*About this task*
Please extract the records from their first line down to the line containing "pyautogui.click(x=640, y=48)", including that line, and reproduce them word for word.

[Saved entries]

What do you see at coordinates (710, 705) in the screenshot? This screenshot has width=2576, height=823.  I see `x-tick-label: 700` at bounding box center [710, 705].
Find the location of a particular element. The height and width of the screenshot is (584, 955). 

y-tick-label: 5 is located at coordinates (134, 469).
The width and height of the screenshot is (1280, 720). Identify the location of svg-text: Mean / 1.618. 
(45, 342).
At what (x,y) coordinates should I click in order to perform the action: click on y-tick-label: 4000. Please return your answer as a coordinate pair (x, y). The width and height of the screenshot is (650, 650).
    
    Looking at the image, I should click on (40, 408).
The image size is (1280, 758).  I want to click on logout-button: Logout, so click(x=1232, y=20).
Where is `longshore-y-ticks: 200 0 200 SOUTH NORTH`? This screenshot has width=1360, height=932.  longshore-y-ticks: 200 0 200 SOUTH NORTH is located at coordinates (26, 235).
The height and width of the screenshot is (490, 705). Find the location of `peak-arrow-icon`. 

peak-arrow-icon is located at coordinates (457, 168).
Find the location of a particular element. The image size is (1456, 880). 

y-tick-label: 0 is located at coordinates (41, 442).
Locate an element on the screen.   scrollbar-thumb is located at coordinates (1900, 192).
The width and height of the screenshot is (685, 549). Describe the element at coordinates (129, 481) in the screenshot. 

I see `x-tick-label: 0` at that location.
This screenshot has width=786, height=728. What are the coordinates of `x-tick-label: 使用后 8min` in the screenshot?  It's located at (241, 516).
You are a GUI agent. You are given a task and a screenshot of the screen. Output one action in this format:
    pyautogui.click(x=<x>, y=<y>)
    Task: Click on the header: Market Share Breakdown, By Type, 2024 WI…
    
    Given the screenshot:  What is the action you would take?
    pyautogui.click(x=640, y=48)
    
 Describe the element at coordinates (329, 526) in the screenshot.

*Exercise answer*
What do you see at coordinates (710, 705) in the screenshot? This screenshot has width=2576, height=823.  I see `x-tick-label: 700` at bounding box center [710, 705].
Find the location of a particular element. The height and width of the screenshot is (584, 955). 

y-tick-label: 5 is located at coordinates (134, 469).
The width and height of the screenshot is (1280, 720). Identify the location of svg-text: Mean / 1.618. 
(45, 342).
At what (x,y) coordinates should I click in order to perform the action: click on y-tick-label: 4000. Please return your answer as a coordinate pair (x, y). The width and height of the screenshot is (650, 650).
    
    Looking at the image, I should click on (40, 408).
The image size is (1280, 758).  I want to click on logout-button: Logout, so click(x=1232, y=20).
Where is `longshore-y-ticks: 200 0 200 SOUTH NORTH`? This screenshot has width=1360, height=932.  longshore-y-ticks: 200 0 200 SOUTH NORTH is located at coordinates (26, 235).
The height and width of the screenshot is (490, 705). Find the location of `peak-arrow-icon`. 

peak-arrow-icon is located at coordinates (457, 168).
Find the location of a particular element. The image size is (1456, 880). 

y-tick-label: 0 is located at coordinates (41, 442).
Locate an element on the screen.   scrollbar-thumb is located at coordinates (1900, 192).
The width and height of the screenshot is (685, 549). Describe the element at coordinates (129, 481) in the screenshot. 

I see `x-tick-label: 0` at that location.
This screenshot has width=786, height=728. What are the coordinates of `x-tick-label: 使用后 8min` in the screenshot?  It's located at (241, 516).
You are a GUI agent. You are given a task and a screenshot of the screen. Output one action in this format:
    pyautogui.click(x=<x>, y=<y>)
    Task: Click on the header: Market Share Breakdown, By Type, 2024 WI…
    
    Given the screenshot:  What is the action you would take?
    pyautogui.click(x=640, y=48)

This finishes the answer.